_Page excerpt:_
LONDON - Two former senior UN weapons inspectors in Iraq criticized US President George W. Bush and British Prime Minister Tony Blair for clinging to ever-weaker arguments to justify their war on Iraq.
In separate comments in The Independent on Sunday, Hans Blix, the former UN chief arms inspector until the US-British invasion in March 2003, and Scott Ritter, a senior inspector in Iraq from 1991 to 1998, backed a US official report concluding Iraq had no banned weapons before the war.
The authors of that report, although Bush appointees, "have had to acknowledge that the reality on the ground was totally different from the virtual reality that had been spun", Blix wrote.
Charles Duelfer, who headed the Iraq Survey Group, said in the 1,000-page report released Wednesday that Saddam had destroyed most of his chemical and biological weapons after his 1991 Gulf War defeat and that his nuclear program had "progressively decayed".
Duelfer said the Iraqi leader had however hoped to renew his weapons quest if sanctions were lifted -- and both Blair and Bush have rushed to use that to argue their pre-emptive strike was necessary.
"This is the new straw to which the governments concerned have begun to cling", Blix wrote.
A former Swedish foreign minister who led the UN hunt for banned chemical and biological weapons in Iraq, Blix said that in fact "the world succeeded in disarming Saddam (Hussein) without knowing it".
He questioned whether, as the Duelfer report recommends, UN inspectors would be allowed to carry out their work "in future cases, when supervision and verification will be needed, for example, in Iran, Libya and North Korea ".

_Dataset extract:_
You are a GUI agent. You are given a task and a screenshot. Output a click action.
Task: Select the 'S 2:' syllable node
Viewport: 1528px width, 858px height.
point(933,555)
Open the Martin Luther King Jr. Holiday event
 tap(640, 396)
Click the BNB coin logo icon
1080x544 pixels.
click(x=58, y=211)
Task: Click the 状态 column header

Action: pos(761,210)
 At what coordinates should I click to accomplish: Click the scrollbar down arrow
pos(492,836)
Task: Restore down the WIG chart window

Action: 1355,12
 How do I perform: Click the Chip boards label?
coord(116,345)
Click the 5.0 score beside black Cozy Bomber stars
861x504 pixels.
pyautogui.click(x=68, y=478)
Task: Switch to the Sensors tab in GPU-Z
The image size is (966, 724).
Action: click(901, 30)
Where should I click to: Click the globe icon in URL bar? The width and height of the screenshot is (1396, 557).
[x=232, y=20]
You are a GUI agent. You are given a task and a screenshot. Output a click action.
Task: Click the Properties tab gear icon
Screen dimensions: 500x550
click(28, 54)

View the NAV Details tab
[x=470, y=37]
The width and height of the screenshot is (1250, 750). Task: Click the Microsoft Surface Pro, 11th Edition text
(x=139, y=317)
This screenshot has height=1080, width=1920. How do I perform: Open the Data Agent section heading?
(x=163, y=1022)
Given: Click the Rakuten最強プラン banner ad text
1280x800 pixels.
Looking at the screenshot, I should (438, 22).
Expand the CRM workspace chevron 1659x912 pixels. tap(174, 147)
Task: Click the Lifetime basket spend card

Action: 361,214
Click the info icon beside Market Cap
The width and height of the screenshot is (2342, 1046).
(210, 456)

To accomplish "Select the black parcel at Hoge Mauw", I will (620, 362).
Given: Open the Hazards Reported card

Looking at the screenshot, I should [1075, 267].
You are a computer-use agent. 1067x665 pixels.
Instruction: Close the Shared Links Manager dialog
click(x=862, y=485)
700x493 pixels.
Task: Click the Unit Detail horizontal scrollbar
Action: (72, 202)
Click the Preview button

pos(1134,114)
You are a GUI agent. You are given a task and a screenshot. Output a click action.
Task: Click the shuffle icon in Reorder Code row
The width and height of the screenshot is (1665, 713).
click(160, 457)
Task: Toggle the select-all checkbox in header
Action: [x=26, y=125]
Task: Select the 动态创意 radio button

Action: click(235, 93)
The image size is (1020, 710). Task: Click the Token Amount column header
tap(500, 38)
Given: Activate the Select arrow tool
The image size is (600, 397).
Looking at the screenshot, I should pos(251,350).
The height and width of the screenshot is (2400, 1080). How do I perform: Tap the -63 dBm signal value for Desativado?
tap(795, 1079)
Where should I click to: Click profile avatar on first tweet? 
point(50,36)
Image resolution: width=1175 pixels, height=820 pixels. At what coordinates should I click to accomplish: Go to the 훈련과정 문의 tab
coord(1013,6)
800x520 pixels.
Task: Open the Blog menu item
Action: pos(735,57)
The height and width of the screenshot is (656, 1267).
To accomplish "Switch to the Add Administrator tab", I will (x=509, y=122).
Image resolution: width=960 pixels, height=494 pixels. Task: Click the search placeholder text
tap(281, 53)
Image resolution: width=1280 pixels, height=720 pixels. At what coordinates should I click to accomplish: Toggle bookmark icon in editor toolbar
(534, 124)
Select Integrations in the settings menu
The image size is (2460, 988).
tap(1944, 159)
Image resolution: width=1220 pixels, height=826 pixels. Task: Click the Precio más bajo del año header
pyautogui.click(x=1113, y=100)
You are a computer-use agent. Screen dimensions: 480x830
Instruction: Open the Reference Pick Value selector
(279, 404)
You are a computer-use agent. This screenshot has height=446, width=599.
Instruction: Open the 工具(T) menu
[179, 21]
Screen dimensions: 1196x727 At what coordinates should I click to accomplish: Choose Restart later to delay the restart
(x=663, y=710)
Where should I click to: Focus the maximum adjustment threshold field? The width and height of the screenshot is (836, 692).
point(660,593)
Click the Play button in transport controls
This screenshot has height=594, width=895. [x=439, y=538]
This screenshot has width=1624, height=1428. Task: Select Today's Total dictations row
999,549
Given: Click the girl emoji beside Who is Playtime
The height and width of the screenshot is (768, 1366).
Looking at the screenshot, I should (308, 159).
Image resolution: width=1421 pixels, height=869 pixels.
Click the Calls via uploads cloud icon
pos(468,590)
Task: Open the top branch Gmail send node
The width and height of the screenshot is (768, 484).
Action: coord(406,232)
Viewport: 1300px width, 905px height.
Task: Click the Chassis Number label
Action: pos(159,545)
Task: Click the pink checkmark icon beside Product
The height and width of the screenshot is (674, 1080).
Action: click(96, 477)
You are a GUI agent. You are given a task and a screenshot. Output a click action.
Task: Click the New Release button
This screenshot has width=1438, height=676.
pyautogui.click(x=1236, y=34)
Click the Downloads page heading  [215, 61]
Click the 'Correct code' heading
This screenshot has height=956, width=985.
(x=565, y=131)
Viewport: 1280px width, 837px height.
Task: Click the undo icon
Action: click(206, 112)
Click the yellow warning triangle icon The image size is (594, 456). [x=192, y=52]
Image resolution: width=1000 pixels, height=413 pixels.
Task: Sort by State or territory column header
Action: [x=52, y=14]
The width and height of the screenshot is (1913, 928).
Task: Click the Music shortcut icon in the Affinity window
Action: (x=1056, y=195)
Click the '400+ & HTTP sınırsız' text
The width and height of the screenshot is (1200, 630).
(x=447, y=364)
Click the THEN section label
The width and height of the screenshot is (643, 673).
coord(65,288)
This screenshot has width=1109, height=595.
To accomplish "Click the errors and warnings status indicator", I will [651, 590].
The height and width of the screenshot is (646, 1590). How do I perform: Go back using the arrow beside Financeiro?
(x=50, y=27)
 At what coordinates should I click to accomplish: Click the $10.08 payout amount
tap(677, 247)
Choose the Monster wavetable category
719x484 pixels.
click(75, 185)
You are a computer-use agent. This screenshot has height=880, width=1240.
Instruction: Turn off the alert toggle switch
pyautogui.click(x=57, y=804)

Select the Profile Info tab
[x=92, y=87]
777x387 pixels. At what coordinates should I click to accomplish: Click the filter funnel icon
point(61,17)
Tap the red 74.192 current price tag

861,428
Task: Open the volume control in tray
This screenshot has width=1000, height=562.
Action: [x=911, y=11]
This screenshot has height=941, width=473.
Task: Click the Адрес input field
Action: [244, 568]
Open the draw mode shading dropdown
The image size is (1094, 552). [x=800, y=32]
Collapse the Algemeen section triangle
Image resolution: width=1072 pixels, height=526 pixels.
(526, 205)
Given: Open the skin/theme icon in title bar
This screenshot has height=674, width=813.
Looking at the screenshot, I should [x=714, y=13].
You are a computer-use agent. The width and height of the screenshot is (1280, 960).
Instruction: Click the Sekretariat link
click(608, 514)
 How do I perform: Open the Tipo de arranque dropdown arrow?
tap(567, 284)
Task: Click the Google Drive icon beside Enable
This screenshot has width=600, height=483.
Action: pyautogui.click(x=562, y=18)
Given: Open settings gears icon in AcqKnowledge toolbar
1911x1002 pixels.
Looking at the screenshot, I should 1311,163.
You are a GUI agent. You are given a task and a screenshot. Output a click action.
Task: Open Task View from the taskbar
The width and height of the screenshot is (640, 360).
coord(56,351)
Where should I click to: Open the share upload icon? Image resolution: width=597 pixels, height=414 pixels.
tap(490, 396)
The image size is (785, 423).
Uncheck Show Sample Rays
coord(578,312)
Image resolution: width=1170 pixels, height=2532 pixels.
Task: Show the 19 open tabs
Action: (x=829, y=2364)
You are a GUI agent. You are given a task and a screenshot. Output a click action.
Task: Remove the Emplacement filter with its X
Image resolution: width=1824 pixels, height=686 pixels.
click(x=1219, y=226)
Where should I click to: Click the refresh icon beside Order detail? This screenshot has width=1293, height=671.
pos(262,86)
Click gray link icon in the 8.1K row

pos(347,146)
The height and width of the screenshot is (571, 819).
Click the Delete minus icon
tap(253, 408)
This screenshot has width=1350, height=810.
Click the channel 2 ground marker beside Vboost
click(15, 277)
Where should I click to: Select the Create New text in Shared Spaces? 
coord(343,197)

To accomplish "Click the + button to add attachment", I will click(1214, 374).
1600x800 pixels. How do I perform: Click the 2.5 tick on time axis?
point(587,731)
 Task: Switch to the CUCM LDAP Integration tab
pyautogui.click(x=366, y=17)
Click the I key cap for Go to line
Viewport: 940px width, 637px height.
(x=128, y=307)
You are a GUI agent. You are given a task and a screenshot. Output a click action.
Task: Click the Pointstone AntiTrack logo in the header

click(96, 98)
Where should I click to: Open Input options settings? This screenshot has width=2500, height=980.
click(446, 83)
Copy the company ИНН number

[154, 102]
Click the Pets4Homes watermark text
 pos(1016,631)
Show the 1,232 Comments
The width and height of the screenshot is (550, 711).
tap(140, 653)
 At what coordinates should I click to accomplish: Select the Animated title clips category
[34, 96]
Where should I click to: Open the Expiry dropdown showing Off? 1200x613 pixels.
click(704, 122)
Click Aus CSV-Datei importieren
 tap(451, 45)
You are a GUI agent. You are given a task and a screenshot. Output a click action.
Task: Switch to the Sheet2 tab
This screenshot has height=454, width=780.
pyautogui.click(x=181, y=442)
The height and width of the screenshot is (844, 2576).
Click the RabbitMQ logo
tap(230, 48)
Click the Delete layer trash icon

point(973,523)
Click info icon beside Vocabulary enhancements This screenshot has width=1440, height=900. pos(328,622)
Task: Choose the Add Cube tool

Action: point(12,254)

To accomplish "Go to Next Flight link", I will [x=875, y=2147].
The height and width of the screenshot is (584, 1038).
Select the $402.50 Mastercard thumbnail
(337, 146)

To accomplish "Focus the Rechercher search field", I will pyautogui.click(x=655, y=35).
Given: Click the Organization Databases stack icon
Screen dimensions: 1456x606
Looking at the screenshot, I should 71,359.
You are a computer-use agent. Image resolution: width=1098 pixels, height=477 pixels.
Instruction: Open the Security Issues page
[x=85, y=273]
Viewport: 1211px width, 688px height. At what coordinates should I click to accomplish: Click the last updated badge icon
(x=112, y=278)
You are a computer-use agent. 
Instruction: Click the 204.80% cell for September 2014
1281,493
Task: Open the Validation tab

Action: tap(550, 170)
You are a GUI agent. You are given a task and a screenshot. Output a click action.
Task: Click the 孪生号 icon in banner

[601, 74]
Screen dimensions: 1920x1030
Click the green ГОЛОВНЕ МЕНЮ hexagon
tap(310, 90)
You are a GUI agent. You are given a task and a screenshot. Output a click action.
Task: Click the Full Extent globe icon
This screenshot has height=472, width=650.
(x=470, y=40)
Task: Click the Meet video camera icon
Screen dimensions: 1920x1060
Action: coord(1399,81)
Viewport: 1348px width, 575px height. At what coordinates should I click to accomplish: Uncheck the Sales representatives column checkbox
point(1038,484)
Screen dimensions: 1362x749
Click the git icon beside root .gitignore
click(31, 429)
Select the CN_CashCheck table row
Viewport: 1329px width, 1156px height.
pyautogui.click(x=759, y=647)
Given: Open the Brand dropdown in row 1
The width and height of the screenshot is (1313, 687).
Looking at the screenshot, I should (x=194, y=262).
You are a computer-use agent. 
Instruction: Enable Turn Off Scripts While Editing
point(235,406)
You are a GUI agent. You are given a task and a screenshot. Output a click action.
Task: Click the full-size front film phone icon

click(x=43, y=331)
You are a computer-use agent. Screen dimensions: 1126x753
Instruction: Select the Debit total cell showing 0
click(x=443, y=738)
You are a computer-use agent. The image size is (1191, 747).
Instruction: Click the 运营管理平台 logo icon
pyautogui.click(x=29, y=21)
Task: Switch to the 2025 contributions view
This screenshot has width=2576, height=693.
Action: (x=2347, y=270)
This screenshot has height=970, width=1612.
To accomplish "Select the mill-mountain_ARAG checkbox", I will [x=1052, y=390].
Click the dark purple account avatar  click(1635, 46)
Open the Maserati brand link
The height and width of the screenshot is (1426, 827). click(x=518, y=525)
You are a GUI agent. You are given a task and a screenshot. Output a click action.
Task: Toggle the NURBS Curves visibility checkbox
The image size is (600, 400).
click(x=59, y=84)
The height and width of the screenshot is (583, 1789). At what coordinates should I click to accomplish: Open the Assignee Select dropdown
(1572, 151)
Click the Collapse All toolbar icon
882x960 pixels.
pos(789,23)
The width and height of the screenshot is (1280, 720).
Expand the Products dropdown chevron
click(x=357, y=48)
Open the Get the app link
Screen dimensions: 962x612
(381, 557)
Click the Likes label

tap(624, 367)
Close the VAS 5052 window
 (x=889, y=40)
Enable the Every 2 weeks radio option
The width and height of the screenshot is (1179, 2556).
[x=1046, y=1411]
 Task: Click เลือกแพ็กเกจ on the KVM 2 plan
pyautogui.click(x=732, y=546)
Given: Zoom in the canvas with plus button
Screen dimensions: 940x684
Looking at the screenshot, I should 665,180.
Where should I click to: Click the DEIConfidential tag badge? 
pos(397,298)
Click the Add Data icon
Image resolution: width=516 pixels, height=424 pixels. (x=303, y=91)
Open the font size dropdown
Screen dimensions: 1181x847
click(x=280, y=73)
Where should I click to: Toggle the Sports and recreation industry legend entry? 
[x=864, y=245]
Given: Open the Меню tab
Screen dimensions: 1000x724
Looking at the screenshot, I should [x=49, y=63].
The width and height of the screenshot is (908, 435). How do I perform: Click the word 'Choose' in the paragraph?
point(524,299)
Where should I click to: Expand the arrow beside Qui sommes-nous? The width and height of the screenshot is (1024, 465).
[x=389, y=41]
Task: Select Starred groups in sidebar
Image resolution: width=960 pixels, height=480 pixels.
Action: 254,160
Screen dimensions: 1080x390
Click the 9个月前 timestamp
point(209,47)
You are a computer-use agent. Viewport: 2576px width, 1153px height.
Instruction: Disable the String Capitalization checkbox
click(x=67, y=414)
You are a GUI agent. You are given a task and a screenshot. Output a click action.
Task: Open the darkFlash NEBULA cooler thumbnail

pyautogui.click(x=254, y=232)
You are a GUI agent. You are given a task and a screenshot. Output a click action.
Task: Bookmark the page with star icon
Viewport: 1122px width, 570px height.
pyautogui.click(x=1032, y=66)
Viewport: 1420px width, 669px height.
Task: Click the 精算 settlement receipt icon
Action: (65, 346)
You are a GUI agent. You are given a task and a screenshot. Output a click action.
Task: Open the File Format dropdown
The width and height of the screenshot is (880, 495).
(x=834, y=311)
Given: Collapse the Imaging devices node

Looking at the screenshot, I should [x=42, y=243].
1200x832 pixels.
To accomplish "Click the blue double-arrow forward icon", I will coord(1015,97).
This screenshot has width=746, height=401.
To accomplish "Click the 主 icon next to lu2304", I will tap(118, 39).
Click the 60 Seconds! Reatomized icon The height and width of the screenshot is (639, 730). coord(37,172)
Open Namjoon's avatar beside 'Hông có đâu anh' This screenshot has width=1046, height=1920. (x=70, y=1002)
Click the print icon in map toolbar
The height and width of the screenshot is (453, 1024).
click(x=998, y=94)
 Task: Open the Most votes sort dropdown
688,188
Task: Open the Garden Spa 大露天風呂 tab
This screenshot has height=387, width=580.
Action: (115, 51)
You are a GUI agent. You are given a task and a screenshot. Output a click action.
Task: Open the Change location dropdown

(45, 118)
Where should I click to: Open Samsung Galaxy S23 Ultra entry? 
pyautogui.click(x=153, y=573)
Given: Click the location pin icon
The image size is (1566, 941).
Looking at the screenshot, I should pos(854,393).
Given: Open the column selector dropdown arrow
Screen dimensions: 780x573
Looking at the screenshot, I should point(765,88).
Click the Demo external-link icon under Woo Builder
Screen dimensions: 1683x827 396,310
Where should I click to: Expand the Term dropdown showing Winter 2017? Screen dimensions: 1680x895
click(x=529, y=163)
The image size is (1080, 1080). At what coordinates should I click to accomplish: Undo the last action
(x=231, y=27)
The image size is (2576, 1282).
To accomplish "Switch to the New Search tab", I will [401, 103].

_Exercise set:_
- 1) Reproduce the passage of the Iraq weapons inspectors article from "Charles Duelfer, who" to "strike was necessary.", switching "sanctions" to "trade restrictions".
- 2) Carry on the article about the former UN inspectors' criticism of Bush and Blair, starting after its last sentence.

_Solved problems:_
- 1)
Charles Duelfer, who headed the Iraq Survey Group, said in the 1,000-page report released Wednesday that Saddam had destroyed most of his chemical and biological weapons after his 1991 Gulf War defeat and that his nuclear program had "progressively decayed".
Duelfer said the Iraqi leader had however hoped to renew his weapons quest if trade restrictions were lifted -- and both Blair and Bush have rushed to use that to argue their pre-emptive strike was necessary.

- 2)
Ritter, too, said Bush and Blair were "scrambling to re-justify" the war now that the banned weapons argument no longer held water, with claims they have made the world safer.
But Ritter charged that history would judge the leaders harshly for making the world a worse place by flouting international law and creating chaos in Iraq.
He said "the world's two greatest democracies" had undermined the legal framework of the United Nations set up after World War II at exactly the time when the world needed multilateralism most, to fight a global war on terror.
"Saddam is gone, and the world is far worse for it -- not because his regime posed no threat, perceived or otherwise, but because the threat to international peace and security resulting from the decisions made by Bush and Blair to invade Iraq in violation of international law make any threat emanating from an Iraq ruled by Saddam pale in comparison," he wrote.
Ritter, a former intelligence officer in the US Marines, was an inspector in Iraq from 1991 to 1998, when he resigned, citing a lack of UN and US support for his tough disarmament methods.
Both men have been outspoken critics of Bush and Blair, and authors of books on the hunt for Saddam's weapons of mass destruction.